The EDPB suggests online services ask the following questions, when assessing whether Article 6(1)(b) is applicable:

  1. What is the nature of the service being provided to the data subject? What are its distinguishing characteristics?
  2. What is the exact rationale of the contract (i.e. its substance and fundamental object)?
  3. What are the essential elements of the contract?
  4. What are the mutual perspectives and expectations of the parties to the contract? How is the service promoted or advertised to the data subject? Would an ordinary user of the service reasonably expect that, considering the nature of the service, the envisaged processing will take place in order to perform the contract to which they are a party?

The guidelines provide examples of when it is or is not appropriate for online services to rely on Article 6(1)(b) to process personal data. Example 1 (in italics below), illustrates the narrow scope of this legal basis.

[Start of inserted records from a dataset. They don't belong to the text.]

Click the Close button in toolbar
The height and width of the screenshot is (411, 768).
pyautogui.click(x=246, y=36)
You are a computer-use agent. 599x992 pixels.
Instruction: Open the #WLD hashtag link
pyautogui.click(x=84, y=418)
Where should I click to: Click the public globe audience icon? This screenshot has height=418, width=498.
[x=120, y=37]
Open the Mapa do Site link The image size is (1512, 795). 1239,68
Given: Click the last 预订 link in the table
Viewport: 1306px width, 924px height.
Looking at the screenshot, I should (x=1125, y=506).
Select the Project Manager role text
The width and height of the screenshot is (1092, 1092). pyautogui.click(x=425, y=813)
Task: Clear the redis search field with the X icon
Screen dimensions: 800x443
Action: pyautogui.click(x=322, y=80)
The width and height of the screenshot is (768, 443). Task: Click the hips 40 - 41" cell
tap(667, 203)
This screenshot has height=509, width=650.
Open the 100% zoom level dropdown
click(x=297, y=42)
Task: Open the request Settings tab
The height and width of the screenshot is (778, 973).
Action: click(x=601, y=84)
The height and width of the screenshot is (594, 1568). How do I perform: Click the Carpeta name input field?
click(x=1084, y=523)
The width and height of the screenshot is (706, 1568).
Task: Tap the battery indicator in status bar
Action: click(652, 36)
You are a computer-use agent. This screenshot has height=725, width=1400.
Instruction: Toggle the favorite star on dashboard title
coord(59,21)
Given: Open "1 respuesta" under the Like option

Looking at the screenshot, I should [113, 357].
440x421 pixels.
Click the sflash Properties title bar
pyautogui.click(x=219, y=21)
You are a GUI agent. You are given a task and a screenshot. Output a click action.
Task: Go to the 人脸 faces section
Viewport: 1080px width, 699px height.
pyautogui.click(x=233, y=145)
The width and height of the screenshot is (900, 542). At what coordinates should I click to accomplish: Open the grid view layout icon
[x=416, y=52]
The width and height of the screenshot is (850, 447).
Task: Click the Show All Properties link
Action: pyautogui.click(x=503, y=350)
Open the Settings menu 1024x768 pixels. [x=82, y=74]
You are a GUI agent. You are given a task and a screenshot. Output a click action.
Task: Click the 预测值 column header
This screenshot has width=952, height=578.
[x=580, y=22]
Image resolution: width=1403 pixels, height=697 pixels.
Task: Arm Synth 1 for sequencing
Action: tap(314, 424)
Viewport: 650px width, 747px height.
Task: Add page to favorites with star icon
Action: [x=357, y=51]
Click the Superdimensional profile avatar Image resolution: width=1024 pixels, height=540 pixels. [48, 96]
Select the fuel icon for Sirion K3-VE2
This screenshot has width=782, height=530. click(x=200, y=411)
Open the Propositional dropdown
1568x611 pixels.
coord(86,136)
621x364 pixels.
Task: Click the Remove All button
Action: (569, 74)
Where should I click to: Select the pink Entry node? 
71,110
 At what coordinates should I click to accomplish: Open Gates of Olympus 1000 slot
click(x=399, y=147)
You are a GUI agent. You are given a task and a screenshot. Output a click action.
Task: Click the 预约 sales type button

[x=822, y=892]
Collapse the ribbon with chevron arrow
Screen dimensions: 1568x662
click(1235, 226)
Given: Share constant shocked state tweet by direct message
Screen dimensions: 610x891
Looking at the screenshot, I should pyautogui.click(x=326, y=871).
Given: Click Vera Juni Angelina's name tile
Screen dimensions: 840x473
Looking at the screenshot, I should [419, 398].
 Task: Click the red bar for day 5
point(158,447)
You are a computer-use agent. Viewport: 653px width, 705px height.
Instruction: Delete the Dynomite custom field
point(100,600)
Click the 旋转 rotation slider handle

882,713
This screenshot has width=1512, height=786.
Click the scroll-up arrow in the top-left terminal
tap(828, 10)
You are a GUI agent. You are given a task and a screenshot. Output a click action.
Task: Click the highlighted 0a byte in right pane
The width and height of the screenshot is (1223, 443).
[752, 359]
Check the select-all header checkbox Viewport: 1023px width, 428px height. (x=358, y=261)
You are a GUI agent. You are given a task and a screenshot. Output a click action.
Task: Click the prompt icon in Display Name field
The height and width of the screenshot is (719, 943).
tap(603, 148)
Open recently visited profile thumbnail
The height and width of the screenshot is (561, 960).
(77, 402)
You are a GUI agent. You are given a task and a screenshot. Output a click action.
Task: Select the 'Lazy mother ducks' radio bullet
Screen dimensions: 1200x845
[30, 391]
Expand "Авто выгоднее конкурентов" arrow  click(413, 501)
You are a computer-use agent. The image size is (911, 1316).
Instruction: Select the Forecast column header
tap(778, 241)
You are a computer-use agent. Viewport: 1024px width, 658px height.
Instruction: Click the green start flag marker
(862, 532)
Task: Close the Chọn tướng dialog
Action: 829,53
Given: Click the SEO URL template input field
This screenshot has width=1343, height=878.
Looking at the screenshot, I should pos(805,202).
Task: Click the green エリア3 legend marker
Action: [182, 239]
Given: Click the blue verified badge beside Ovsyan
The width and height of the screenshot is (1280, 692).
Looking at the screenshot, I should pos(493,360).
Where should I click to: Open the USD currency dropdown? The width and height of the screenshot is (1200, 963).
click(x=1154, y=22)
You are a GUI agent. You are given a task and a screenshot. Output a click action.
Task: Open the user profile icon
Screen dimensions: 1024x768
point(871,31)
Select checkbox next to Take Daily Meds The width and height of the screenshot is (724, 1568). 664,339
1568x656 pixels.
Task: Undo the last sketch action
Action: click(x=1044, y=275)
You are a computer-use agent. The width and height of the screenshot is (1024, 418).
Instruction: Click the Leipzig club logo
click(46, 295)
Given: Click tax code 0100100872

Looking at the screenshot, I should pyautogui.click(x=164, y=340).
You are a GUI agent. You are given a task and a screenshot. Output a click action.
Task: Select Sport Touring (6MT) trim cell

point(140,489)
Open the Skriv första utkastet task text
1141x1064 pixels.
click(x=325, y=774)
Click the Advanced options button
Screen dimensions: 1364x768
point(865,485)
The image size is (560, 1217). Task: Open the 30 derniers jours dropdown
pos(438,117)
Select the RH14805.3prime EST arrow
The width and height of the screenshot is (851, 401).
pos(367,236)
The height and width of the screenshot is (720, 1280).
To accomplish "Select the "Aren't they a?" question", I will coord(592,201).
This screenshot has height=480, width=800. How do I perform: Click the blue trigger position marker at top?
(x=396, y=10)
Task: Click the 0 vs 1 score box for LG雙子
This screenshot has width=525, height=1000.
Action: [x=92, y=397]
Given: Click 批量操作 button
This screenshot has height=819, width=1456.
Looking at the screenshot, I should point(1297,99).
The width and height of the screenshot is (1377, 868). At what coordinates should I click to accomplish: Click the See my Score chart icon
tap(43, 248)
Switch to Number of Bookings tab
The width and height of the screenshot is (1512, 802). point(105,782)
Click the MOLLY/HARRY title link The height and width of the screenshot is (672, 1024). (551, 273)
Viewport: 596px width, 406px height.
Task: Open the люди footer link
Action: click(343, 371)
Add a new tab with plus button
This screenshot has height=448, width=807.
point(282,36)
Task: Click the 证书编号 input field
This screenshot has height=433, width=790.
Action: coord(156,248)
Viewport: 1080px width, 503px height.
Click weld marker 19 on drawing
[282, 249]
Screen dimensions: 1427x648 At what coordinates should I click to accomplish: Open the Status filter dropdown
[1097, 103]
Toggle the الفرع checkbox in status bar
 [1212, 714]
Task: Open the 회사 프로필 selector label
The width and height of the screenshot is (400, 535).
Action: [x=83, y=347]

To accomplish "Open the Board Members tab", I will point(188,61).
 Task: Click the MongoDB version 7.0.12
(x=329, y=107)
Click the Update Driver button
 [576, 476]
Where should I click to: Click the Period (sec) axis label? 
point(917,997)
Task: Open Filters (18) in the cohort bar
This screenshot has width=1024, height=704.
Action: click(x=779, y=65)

“A data subject buys items from an online retailer. The data subject wants to pay by credit card and for the products to be delivered at home. In order to fulfil the contract, the retailer must process the data subject’s credit card information and billing address for payment purposes and the data subject’s home address for delivery. Thus, Article 6(1)(b) is applicable as a legal basis for these processing activities. However, if the customer has opted for shipment to a pick-up point, the processing of the data subject’s home address is no longer necessary for the performance of the purchase contract and thus a different legal basis than Article 6(1)(b) is required.”

(ii) Necessary for taking steps prior to entering into a contract

The alternative condition for the application of Article 6(1)(b) is where processing is necessary in order to take steps at the request of the data subject prior to entering into a contract. This provision reflects the fact that preliminary processing of personal data may be necessary prior to entering into a contract in order to facilitate actually entering into that contract.

Example 5 (in italics below) demonstrates when processing would not fall within the remit of the contractual necessity legal basis.

“In some cases, financial institutions have a duty to identify their customers pursuant to national laws. In line with this, before entering into a contract with data subjects, a bank requests to see their identity documents. In this case, the identification is necessary for a legal obligation on behalf of the bank rather than to take steps at the data subject’s request. Therefore, the appropriate legal basis is not Article 6(1)(b), but Article 6(1)(c)”.

Applicability of Article 6(1)(b) in Specific Situations

(i) Processing for ‘service improvement’

The EDPB does not consider that Article 6(1)(b) would generally be an appropriate lawful basis for processing for the purposes of improving a service, as such processing cannot usually be regarded as being objectively necessary for the performance of the contract with the user.

(ii) Processing for ‘fraud prevention’

In the EDPB’s view, processing for fraud prevention purposes is likely to go beyond what is objectively necessary for the performance of a contract with a data subject. Such processing could however still be lawful under another basis in Article 6(1), such as compliance with a legal obligation or legitimate interests.

(iii) Processing for ‘online behavioural advertising’

The EDPB does not view Article 6(1)(b) as providing a lawful basis for online behavioural advertising simply because such advertising indirectly funds the provision of the service. The EDPB states that: “Although such processing may support the delivery of a service, it is separate from the objective purpose of the contract between the user and the service provider, and therefore not necessary for the performance of the contract at issue.” Furthermore, in line with the e-Privacy requirements, controllers must obtain data subjects’ prior consent to place the cookies necessary to engage in behavioural advertising.

(iv) Processing for ‘personalisation of content’

The EDPB notes that personalisation of content may constitute an essential element of certain online services, and therefore may be regarded as necessary for the performance of the contract with the service user in some cases.